■ EXERCISE PROMPT ■
The entries below contain a stretch that opens with the line containing "Task: Close the building info popup" and closes with the line containing "Viewport: 211px width, 156px height."; set down that stretch exactly, both ends included, and nothing else.

■ Collected data entries ■
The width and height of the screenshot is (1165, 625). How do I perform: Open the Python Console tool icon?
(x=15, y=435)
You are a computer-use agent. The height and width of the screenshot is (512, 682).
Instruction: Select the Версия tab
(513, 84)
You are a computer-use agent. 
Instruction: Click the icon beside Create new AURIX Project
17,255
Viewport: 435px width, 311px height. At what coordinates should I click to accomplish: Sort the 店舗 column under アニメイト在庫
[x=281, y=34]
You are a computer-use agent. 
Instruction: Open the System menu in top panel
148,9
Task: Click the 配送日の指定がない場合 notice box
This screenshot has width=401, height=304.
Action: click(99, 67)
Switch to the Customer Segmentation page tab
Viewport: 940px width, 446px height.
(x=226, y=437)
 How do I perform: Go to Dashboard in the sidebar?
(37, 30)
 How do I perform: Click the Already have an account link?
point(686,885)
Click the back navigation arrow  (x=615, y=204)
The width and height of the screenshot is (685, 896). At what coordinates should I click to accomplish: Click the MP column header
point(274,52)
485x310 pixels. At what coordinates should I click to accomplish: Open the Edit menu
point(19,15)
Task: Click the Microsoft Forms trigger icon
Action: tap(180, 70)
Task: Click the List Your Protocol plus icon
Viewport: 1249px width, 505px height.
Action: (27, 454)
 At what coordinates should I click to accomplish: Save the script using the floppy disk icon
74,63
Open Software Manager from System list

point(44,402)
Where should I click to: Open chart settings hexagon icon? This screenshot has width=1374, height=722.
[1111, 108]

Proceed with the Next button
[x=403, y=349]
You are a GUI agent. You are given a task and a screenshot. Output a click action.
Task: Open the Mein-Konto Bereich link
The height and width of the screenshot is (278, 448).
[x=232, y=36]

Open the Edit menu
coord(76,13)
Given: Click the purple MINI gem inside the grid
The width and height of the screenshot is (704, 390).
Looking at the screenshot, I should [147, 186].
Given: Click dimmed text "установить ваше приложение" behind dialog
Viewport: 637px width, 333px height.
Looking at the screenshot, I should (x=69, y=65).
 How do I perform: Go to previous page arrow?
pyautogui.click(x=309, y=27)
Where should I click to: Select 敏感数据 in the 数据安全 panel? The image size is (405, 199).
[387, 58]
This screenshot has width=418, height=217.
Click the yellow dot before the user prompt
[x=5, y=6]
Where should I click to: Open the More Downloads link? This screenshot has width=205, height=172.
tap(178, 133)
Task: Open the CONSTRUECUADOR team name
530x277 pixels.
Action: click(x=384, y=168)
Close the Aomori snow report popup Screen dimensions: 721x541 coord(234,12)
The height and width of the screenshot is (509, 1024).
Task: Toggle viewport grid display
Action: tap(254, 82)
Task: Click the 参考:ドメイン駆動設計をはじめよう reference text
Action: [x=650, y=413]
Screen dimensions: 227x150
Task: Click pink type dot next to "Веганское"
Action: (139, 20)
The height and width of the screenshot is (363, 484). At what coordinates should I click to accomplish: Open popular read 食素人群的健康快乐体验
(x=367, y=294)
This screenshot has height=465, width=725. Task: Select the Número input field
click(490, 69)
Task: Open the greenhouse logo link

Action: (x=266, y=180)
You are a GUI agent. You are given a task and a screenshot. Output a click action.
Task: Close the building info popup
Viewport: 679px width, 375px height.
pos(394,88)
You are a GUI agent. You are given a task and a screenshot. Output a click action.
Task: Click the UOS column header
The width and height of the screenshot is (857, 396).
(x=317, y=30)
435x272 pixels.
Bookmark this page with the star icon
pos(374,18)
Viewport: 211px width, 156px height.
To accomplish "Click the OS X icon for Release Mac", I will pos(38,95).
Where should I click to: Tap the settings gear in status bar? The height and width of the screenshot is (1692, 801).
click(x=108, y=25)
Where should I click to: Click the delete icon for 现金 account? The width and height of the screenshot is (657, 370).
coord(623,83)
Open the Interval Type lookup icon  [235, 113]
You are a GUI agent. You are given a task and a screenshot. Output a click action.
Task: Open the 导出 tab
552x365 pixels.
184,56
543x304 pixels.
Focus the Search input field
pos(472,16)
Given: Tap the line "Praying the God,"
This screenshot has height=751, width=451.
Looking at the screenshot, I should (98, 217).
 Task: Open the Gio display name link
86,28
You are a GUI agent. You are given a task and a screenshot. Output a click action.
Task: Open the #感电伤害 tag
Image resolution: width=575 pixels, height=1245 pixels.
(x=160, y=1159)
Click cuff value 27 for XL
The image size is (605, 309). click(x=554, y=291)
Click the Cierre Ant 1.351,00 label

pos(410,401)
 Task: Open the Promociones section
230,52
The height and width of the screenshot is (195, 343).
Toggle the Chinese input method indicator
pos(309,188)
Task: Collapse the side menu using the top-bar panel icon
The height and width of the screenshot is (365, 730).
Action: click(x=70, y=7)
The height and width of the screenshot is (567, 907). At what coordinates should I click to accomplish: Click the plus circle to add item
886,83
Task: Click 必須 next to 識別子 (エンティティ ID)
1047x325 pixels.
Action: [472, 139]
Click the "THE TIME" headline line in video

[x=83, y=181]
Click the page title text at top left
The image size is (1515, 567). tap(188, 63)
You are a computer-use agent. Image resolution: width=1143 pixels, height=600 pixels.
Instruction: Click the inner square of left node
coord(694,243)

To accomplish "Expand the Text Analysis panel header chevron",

■ RESPONSE BELOW ■
Task: Close the building info popup
Viewport: 679px width, 375px height.
pos(394,88)
You are a GUI agent. You are given a task and a screenshot. Output a click action.
Task: Click the UOS column header
The width and height of the screenshot is (857, 396).
(x=317, y=30)
435x272 pixels.
Bookmark this page with the star icon
pos(374,18)
Viewport: 211px width, 156px height.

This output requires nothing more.